Stated problem a
Answer these questions about the review of two books on equality after the Civil War:
(i) Which three organizations does Charles Postel's Equality tell the story of?
(ii) In what year and in which state was redemption finally completed?
(iii) What new terrorist organization spearheaded the violence against black men and women after the war?

Document section
==================================================

Equality: An American Dilemma, 1866-1896
By Charles Postel
Farrar, Straus & Giroux
Stony the Road: Reconstruction, White Supremacy, and the Rise of Jim Crow
By Henry Louis Gates Jr.
Penguin Press
“The past is never dead. It’s not even past.” William Faulkner’s mordant reflection on the intransigence of racial bigotry in a country dedicated to equal rights has easily been forgotten at moments of liberal optimism when the arc of the moral universe seems to be bending toward justice. Three years into the Trump administration, however, Faulkner’s admonition seems all too relevant. Despite the toppling of some Confederate monuments, we are once again facing the kind of Southern revanchism that killed off the achievements of Reconstruction after 1876 and that reversed many of the gains of the civil rights movement after the 1960s.
“Who could have predicted,” muses Henry Louis Gates Jr., in his new book Stony the Road, “that the election of the first black president would become a focal point for triggering a dramatic rise in the public expression of some of the oldest, nastiest, and most vulgar white supremacist animus about black people?”
Perhaps nobody predicted that Obama would be a trigger point, but Gates’s book is all about the white supremacist reaction to black progress and political power. A highly informative and readable companion to his PBS documentary, Stony the Road chronicles the heroic determination of a small and influential group of elite black activists—lawmakers, scholars, writers, artists, and musicians—to confront the obstacles white Americans had strewn in their path. Another new history, Charles Postel’s Equality, covers egalitarian politics in the same period as Stony the Road, but from a different angle. Postel tells the story of three white, or mostly white, organizations: the Grange, the Women’s Christian Temperance Union (WCTU), and the Knights of Labor.
No obstacle to equality in the post–Civil War era was greater than “redemption”—the white supremacist, reactionary countermovement of ex-Confederates against Reconstruction. Redemption began with the removal of federal troops from the South in 1877 and was finally completed in North Carolina in 1898, when white supremacists decisively smashed a fragile white-black political alliance.
The malevolent power of white supremacy is a familiar theme in historical writing on the post–Civil War South, one of the darkest chapters in all of American history. Gates provides us with a salutary reminder of some of its more notorious features. After the Civil War, anti-black white activists mounted a “rhetorical and martial terrorist campaign to reestablish white supremacy as the unofficial law of the land.” Fearful that the ex-slaves would attack their former masters, white mobs organized immediately after the war to brutalize countless black men and women in an orgy of extralegal violence spearheaded by a new terrorist organization, the Ku Klux Klan.

==================================================

Entries supplied
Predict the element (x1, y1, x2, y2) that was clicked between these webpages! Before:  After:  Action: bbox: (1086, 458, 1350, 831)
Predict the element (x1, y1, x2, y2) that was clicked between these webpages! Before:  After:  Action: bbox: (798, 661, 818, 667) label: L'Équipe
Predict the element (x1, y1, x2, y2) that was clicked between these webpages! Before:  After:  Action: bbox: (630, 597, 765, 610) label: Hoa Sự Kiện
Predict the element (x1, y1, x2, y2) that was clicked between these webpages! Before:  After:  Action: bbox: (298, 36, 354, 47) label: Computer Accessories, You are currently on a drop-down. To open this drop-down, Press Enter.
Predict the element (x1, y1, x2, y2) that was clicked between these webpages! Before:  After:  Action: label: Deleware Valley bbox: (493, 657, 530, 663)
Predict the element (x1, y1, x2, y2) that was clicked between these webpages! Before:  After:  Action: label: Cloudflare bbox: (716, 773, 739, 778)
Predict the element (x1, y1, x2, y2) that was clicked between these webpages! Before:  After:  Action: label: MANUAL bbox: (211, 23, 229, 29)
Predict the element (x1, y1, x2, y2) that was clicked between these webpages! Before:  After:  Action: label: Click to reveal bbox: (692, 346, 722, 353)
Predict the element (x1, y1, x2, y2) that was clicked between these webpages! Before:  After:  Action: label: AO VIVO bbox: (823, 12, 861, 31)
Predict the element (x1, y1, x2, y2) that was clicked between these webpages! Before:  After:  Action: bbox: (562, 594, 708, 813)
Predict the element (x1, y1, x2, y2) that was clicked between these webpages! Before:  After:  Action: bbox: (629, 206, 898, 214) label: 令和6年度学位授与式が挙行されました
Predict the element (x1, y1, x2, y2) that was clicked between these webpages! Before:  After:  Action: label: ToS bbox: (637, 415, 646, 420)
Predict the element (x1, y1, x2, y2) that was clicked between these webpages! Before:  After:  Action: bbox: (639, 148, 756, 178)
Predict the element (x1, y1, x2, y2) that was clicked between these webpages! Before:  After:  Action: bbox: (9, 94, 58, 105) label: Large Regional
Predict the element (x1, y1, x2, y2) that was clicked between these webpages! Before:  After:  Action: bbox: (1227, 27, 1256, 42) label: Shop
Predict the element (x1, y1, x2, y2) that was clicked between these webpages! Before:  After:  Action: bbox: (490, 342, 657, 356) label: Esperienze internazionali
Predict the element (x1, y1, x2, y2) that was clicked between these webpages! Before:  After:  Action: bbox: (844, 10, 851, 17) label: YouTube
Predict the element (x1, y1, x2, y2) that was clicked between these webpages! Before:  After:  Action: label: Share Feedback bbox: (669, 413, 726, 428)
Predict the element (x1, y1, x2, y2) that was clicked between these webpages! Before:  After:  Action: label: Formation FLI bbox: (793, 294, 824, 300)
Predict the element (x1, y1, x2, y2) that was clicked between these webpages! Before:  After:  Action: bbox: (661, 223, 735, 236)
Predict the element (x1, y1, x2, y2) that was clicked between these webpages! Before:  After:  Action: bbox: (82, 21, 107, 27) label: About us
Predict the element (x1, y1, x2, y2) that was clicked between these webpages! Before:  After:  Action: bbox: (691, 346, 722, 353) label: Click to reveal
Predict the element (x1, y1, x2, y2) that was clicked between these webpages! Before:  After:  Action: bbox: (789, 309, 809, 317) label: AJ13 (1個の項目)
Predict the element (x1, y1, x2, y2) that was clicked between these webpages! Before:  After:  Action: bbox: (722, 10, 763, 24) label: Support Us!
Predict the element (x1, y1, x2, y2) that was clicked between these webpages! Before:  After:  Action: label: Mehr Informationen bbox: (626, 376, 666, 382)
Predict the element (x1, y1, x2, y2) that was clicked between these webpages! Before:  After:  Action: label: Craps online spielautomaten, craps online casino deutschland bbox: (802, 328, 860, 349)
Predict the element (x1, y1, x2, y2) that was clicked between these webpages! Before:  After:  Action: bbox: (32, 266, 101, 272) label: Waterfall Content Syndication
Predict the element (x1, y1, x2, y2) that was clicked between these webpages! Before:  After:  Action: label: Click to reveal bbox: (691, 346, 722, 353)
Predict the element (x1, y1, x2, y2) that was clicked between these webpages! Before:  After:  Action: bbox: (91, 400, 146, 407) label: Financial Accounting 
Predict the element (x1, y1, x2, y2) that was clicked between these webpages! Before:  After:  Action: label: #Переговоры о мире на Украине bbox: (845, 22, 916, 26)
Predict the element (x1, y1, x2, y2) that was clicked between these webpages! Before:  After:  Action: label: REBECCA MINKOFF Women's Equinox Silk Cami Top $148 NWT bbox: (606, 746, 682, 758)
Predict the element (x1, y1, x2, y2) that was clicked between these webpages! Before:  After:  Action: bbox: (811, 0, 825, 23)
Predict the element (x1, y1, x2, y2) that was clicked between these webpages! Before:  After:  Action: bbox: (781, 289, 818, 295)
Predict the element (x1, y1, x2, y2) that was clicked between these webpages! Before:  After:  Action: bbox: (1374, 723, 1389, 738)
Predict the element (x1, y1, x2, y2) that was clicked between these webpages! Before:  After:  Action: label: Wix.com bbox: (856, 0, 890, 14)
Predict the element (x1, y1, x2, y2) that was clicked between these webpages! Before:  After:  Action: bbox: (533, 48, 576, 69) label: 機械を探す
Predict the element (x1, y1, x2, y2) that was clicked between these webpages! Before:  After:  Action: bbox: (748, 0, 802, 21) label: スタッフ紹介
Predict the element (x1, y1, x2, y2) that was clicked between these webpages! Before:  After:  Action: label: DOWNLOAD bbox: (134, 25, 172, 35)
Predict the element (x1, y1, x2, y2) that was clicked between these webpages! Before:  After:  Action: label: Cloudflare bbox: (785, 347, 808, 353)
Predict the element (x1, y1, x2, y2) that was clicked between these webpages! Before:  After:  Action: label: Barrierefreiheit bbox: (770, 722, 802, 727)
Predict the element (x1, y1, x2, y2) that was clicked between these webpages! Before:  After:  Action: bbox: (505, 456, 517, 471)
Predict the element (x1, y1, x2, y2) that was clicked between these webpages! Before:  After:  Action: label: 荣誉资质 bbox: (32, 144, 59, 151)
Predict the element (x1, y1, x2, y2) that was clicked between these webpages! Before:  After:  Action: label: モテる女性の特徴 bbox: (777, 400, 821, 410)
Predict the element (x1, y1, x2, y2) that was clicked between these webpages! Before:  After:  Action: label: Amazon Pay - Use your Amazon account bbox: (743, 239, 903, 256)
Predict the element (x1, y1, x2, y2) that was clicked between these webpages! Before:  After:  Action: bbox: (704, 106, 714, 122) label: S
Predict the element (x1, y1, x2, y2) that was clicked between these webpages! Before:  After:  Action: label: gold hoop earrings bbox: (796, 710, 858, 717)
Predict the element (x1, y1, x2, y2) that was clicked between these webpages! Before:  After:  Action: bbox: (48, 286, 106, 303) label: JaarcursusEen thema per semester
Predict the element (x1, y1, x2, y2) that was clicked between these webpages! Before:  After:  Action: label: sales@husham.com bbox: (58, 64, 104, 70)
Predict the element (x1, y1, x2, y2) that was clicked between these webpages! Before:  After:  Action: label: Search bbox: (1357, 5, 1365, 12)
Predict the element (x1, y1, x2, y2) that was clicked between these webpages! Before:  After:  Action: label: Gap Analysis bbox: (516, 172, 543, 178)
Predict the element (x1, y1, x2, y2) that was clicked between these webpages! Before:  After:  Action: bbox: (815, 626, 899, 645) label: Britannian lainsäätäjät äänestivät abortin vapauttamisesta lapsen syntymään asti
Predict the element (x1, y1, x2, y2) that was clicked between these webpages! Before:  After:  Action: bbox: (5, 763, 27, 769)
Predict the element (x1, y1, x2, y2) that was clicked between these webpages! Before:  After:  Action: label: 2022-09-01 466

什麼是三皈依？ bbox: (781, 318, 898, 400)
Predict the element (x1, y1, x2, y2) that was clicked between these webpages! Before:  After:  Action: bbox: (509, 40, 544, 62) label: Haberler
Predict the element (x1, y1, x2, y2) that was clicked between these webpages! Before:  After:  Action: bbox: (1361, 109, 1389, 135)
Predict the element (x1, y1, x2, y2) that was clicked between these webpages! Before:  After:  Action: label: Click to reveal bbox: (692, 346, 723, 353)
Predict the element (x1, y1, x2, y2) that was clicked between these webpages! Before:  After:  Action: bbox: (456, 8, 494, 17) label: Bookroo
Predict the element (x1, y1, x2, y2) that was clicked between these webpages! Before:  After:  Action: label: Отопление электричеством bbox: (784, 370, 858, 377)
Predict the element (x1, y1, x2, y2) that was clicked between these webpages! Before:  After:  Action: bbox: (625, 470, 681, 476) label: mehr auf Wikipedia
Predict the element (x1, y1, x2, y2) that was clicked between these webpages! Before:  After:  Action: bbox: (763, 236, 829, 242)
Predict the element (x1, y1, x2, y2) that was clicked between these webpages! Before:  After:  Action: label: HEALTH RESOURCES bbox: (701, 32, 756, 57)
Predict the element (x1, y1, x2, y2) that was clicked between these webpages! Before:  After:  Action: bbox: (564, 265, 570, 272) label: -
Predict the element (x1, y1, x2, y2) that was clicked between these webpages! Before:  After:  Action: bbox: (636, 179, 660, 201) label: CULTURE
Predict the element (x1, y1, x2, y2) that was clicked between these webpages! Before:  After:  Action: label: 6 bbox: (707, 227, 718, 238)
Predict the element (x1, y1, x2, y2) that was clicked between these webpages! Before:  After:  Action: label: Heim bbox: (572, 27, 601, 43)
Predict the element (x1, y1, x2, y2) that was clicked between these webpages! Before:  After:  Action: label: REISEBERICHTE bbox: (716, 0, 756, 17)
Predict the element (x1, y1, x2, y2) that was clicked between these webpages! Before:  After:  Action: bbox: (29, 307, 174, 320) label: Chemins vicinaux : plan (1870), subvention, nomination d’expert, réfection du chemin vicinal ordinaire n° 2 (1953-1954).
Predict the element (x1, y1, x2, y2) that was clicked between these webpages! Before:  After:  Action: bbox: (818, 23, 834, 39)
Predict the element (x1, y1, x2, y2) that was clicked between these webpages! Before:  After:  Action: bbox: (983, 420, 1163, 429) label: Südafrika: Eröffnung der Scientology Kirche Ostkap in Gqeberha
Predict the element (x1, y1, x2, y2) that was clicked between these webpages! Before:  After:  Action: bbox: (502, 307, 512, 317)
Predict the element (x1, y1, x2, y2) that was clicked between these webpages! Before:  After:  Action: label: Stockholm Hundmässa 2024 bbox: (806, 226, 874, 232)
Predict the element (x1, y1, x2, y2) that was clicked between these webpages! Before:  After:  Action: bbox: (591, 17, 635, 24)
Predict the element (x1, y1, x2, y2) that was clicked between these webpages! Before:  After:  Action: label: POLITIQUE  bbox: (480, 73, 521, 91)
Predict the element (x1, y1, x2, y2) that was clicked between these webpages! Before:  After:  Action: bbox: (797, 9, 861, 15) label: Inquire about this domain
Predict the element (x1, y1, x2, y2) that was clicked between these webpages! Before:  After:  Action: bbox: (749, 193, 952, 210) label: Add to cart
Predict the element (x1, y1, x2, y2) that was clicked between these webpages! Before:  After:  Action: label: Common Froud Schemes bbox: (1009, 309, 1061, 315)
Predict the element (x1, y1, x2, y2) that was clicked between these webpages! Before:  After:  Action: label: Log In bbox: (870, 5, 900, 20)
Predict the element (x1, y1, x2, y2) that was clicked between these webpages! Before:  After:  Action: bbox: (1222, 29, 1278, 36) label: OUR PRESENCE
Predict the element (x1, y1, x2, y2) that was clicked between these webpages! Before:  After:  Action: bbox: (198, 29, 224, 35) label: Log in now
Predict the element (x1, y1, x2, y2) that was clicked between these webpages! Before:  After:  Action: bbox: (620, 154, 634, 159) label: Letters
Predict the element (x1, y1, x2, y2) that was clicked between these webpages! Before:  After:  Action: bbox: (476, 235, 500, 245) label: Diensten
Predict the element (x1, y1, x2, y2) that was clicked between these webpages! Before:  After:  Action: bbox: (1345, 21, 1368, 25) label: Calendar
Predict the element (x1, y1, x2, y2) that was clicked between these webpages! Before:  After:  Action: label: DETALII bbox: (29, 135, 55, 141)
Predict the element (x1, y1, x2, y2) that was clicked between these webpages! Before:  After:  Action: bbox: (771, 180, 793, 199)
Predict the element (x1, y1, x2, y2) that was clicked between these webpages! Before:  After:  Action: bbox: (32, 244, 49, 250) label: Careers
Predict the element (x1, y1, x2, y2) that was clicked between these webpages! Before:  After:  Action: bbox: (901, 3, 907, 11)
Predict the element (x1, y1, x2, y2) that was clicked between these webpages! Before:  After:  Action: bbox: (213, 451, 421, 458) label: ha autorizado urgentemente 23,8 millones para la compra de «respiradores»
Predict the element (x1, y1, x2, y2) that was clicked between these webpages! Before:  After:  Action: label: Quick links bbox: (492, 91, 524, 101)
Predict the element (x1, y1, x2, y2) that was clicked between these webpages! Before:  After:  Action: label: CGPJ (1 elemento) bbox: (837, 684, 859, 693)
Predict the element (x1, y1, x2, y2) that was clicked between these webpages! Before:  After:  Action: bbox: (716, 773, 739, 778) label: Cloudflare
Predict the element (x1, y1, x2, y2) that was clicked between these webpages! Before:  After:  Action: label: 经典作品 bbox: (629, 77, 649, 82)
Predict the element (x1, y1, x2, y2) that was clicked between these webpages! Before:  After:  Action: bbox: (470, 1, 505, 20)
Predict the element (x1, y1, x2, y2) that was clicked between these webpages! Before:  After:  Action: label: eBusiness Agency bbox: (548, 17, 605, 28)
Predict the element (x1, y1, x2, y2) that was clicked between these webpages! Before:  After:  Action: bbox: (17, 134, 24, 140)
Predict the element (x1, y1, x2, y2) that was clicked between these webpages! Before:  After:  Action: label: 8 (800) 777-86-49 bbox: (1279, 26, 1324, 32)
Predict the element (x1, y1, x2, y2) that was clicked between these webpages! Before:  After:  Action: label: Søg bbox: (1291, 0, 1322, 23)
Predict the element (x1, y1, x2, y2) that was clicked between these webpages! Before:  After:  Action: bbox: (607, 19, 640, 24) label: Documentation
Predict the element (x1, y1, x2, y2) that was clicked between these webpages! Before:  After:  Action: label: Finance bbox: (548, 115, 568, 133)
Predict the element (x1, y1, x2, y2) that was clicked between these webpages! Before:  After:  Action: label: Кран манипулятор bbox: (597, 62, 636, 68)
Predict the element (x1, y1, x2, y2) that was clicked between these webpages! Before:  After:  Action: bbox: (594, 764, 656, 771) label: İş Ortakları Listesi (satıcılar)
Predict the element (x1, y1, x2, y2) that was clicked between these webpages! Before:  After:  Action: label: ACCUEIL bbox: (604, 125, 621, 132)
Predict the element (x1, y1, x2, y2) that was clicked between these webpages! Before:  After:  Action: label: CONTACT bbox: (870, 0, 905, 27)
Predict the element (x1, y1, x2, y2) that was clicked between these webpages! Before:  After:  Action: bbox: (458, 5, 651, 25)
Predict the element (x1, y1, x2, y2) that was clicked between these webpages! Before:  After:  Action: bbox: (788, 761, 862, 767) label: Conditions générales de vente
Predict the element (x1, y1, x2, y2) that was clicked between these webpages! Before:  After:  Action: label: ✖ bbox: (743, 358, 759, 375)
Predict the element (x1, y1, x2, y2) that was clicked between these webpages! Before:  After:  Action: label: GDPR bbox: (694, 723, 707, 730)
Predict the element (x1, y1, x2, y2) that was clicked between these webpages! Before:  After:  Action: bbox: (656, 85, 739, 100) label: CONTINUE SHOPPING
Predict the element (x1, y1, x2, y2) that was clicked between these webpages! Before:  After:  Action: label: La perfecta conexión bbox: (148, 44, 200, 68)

==================================================

Stated problem b
Write out the records exactly, starting at the line that contains "309, 1061, 315)" and ending after the line that contains "135, 55, 141)".

Full response a
(i) The Grange, the Women's Christian Temperance Union (WCTU), and the Knights of Labor.
(ii) In 1898, in North Carolina.
(iii) The Ku Klux Klan.

Full response b
Predict the element (x1, y1, x2, y2) that was clicked between these webpages! Before:  After:  Action: label: Common Froud Schemes bbox: (1009, 309, 1061, 315)
Predict the element (x1, y1, x2, y2) that was clicked between these webpages! Before:  After:  Action: label: Log In bbox: (870, 5, 900, 20)
Predict the element (x1, y1, x2, y2) that was clicked between these webpages! Before:  After:  Action: bbox: (1222, 29, 1278, 36) label: OUR PRESENCE
Predict the element (x1, y1, x2, y2) that was clicked between these webpages! Before:  After:  Action: bbox: (198, 29, 224, 35) label: Log in now
Predict the element (x1, y1, x2, y2) that was clicked between these webpages! Before:  After:  Action: bbox: (620, 154, 634, 159) label: Letters
Predict the element (x1, y1, x2, y2) that was clicked between these webpages! Before:  After:  Action: bbox: (476, 235, 500, 245) label: Diensten
Predict the element (x1, y1, x2, y2) that was clicked between these webpages! Before:  After:  Action: bbox: (1345, 21, 1368, 25) label: Calendar
Predict the element (x1, y1, x2, y2) that was clicked between these webpages! Before:  After:  Action: label: DETALII bbox: (29, 135, 55, 141)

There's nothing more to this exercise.